To check divisibility by 11 for 143: Sum the alternating digits ($$3-4+1=0$$). Since the result is 0, 143 is divisible by 11.
$$143 \div 11 = 13$$
The number 13 is a prime number.
So, the prime factors of 5005 are 5, 7, 11, and 13.

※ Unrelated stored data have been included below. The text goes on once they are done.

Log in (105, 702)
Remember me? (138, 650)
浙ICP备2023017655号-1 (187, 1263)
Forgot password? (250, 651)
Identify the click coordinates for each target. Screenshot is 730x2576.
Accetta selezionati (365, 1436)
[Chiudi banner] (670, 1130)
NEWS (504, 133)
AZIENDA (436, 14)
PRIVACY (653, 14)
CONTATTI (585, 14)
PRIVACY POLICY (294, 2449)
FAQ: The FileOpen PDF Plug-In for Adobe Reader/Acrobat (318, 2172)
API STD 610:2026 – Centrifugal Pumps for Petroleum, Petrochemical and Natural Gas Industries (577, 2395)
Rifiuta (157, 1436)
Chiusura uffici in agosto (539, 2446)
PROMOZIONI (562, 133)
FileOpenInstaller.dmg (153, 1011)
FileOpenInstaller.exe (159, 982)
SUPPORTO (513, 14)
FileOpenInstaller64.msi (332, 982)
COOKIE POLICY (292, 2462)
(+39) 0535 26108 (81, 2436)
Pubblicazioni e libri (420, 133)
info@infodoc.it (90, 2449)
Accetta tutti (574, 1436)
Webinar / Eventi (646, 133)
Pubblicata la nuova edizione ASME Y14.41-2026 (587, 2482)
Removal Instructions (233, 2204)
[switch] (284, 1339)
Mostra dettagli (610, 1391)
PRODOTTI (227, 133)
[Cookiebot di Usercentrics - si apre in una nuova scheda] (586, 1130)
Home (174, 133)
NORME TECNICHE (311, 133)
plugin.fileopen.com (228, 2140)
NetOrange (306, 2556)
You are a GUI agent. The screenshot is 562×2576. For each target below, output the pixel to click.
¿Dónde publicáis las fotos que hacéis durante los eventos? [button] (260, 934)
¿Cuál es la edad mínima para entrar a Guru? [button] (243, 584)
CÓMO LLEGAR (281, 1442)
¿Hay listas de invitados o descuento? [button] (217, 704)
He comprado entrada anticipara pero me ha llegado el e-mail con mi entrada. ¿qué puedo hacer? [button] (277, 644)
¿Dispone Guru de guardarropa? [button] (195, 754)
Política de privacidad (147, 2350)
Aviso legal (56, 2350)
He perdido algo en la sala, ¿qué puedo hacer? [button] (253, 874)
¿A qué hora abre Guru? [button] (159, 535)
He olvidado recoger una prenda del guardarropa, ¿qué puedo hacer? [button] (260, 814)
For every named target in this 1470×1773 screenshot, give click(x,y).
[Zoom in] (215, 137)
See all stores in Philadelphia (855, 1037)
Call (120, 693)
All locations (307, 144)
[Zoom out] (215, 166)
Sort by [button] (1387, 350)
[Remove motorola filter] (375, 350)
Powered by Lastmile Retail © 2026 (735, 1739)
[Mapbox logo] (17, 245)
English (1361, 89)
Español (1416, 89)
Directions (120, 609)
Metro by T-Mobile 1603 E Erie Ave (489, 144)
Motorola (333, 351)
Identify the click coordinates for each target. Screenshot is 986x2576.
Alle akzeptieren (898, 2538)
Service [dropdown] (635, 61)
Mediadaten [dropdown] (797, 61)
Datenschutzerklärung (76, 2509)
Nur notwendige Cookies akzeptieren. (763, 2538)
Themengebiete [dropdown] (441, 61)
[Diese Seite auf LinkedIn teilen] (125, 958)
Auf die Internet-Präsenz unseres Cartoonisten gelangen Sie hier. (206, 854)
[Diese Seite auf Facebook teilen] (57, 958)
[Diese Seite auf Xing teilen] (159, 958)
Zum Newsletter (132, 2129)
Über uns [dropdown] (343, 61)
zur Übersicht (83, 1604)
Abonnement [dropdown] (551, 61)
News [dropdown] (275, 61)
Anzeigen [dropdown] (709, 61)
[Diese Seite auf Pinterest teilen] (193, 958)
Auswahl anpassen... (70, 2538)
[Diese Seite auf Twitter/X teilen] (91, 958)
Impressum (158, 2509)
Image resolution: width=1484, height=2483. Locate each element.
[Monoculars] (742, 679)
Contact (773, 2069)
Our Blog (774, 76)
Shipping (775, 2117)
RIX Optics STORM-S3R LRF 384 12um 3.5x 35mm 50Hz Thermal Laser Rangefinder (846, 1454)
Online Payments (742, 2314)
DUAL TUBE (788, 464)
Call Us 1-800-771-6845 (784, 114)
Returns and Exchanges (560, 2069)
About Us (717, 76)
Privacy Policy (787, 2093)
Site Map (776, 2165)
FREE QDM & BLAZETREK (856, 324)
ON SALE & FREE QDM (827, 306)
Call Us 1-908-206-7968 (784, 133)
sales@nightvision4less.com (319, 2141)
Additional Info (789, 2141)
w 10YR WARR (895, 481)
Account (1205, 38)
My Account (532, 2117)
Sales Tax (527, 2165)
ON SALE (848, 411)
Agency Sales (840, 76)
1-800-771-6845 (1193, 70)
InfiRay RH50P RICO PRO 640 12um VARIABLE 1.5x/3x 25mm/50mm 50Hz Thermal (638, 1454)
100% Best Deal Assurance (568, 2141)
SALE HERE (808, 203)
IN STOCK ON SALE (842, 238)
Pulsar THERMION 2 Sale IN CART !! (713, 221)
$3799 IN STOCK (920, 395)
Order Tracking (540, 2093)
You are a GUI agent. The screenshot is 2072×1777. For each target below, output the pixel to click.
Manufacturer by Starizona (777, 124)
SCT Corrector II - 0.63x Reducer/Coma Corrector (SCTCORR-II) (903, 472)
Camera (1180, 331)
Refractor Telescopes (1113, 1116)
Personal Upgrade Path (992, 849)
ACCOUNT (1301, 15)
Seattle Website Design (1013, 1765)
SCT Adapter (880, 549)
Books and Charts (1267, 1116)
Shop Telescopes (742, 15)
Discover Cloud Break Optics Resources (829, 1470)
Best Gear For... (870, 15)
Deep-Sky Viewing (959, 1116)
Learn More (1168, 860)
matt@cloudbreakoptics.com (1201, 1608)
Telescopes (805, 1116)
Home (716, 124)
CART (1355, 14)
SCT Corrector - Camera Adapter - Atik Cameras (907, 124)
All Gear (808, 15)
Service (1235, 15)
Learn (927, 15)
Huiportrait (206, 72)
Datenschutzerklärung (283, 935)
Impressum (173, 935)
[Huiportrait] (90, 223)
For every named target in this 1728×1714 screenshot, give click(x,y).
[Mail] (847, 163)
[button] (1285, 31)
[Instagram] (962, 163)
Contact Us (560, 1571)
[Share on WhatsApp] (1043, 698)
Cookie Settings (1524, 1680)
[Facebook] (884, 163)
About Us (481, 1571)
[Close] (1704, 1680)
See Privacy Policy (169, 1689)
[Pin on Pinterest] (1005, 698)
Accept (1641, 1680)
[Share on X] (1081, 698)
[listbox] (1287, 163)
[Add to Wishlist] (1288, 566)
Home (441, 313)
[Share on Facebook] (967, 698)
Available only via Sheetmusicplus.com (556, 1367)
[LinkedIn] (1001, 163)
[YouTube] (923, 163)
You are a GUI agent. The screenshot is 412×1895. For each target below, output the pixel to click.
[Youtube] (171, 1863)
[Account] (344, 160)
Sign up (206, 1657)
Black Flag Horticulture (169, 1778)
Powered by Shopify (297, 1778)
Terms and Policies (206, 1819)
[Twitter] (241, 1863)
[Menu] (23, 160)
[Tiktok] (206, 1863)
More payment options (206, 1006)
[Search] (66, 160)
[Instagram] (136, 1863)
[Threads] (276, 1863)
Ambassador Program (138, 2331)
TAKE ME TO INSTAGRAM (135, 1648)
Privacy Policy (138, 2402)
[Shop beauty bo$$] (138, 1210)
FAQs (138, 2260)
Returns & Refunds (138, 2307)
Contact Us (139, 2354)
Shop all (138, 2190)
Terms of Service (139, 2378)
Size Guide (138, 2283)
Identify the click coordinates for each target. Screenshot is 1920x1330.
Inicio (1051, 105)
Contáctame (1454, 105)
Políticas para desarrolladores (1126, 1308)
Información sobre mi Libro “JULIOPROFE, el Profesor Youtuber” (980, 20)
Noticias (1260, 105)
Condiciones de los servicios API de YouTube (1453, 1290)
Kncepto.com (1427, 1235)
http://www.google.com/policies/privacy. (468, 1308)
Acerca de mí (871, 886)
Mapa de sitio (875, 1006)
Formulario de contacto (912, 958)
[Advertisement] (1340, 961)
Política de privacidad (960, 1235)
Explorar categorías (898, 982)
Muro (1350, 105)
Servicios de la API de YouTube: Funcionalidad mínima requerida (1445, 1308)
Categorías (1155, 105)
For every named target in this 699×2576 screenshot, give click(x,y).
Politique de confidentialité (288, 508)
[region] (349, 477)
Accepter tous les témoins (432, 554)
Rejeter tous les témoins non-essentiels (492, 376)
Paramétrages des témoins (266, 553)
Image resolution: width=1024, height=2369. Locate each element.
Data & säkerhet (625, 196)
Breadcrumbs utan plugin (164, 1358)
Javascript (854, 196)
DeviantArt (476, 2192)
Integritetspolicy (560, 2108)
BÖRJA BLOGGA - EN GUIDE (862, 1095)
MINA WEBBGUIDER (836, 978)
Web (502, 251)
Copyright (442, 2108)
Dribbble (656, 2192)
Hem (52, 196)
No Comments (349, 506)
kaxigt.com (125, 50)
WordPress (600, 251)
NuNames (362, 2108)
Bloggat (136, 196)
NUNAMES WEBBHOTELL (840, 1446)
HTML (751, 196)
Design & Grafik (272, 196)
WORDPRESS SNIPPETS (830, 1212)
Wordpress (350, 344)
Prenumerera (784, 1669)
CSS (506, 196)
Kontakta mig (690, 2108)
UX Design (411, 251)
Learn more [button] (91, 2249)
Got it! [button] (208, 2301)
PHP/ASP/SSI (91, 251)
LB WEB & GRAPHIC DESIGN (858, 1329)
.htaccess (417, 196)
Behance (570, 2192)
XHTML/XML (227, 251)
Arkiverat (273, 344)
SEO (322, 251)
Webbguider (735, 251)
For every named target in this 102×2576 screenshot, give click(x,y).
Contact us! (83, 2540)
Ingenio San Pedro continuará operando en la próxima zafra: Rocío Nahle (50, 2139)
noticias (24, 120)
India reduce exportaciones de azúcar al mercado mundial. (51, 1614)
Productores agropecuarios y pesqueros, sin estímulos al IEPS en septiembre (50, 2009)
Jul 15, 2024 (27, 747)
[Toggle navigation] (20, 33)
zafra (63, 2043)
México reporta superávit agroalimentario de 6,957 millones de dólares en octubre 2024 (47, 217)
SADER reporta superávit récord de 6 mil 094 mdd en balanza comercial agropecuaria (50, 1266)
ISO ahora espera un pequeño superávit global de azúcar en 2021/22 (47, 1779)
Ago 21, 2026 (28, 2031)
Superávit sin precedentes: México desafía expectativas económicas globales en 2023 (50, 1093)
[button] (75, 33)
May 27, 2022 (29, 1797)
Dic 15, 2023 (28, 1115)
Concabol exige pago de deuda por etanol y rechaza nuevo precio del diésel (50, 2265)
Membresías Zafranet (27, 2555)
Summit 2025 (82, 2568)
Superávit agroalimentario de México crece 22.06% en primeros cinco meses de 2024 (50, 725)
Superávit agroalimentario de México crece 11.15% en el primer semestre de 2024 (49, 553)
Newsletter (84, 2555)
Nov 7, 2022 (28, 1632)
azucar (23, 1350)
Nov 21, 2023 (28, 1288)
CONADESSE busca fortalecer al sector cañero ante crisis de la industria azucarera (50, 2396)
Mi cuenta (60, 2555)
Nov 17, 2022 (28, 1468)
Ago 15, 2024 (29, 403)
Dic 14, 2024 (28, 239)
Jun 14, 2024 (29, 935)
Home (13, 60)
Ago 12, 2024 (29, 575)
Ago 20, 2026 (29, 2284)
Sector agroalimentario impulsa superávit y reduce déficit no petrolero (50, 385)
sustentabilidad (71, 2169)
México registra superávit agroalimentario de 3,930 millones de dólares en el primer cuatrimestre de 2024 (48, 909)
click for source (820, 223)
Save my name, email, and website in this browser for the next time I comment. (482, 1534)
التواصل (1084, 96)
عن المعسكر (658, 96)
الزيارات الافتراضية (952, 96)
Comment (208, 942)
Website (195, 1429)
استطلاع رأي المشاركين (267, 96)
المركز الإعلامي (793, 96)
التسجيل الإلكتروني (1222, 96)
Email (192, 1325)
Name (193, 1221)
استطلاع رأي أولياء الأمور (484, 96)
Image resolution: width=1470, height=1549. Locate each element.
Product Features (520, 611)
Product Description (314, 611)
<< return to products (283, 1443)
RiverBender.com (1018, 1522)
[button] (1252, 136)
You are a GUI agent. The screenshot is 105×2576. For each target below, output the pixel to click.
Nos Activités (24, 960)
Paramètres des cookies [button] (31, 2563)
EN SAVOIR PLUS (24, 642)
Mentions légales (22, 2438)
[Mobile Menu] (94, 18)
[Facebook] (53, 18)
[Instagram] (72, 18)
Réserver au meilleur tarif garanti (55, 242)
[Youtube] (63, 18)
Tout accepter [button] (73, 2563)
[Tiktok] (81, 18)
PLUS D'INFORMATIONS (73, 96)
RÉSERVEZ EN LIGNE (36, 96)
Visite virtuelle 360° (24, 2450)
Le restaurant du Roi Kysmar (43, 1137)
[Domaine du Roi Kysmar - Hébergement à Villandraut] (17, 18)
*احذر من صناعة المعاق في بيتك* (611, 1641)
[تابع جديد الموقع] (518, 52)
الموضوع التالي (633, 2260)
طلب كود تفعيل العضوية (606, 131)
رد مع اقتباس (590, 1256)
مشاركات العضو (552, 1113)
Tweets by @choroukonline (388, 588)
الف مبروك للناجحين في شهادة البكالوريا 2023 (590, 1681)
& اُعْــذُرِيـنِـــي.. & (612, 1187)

We can write this as $$5 \times 7 \times 11 \times 13$$.

**step6** Prime factorization of 7429

We start by dividing 7429 by prime numbers.
It is not divisible by 2 (odd).
Sum of digits is $$7+4+2+9=22$$, so not divisible by 3.
It does not end in 0 or 5, so not divisible by 5.
Check for divisibility by 7: $$742 - (2 \times 9) = 742 - 18 = 724$$. Check 724: $$72 - (2 \times 4) = 72 - 8 = 64$$. Not divisible by 7.
Check for divisibility by 11: Alternating sum of digits is $$9-2+4-7 = 2+4-7 = 6-7 = -1$$. Not divisible by 11.
Check for divisibility by 13: $$7429 \div 13 = 571$$ with a remainder of 6. (13 * 5 = 65, 74-65=9, bring 2. 13*7=91, 92-91=1, bring 9. 13*1=13, 19-13=6). Not divisible by 13.
Check for divisibility by 17:
$$7429 \div 17$$
We can perform long division:
$$74 \div 17 = 4$$ with a remainder of $$74 - (17 \times 4) = 74 - 68 = 6$$.
Bring down 2, forming 62.
$$62 \div 17 = 3$$ with a remainder of $$62 - (17 \times 3) = 62 - 51 = 11$$.
Bring down 9, forming 119.
$$119 \div 17 = 7$$ with a remainder of $$119 - (17 \times 7) = 119 - 119 = 0$$.
So, $$7429 \div 17 = 437$$.
Now, we need to factor 437. We continue with prime numbers starting from 17.
Check for divisibility by 17 again: $$43 \div 17 = 2$$ with a remainder of $$43 - (17 \times 2) = 43 - 34 = 9$$. Bring down 7, forming 97. $$97 \div 17 = 5$$ with a remainder of $$97 - (17 \times 5) = 97 - 85 = 12$$. Not divisible by 17.
Try the next prime number, 19.
$$437 \div 19$$
We perform long division:
$$43 \div 19 = 2$$ with a remainder of $$43 - (19 \times 2) = 43 - 38 = 5$$.
Bring down 7, forming 57.
$$57 \div 19 = 3$$ with a remainder of $$57 - (19 \times 3) = 57 - 57 = 0$$.
So, $$437 \div 19 = 23$$.
The number 23 is a prime number.
So, the prime factors of 7429 are 17, 19, and 23.
We can write this as $$17 \times 19 \times 23$$.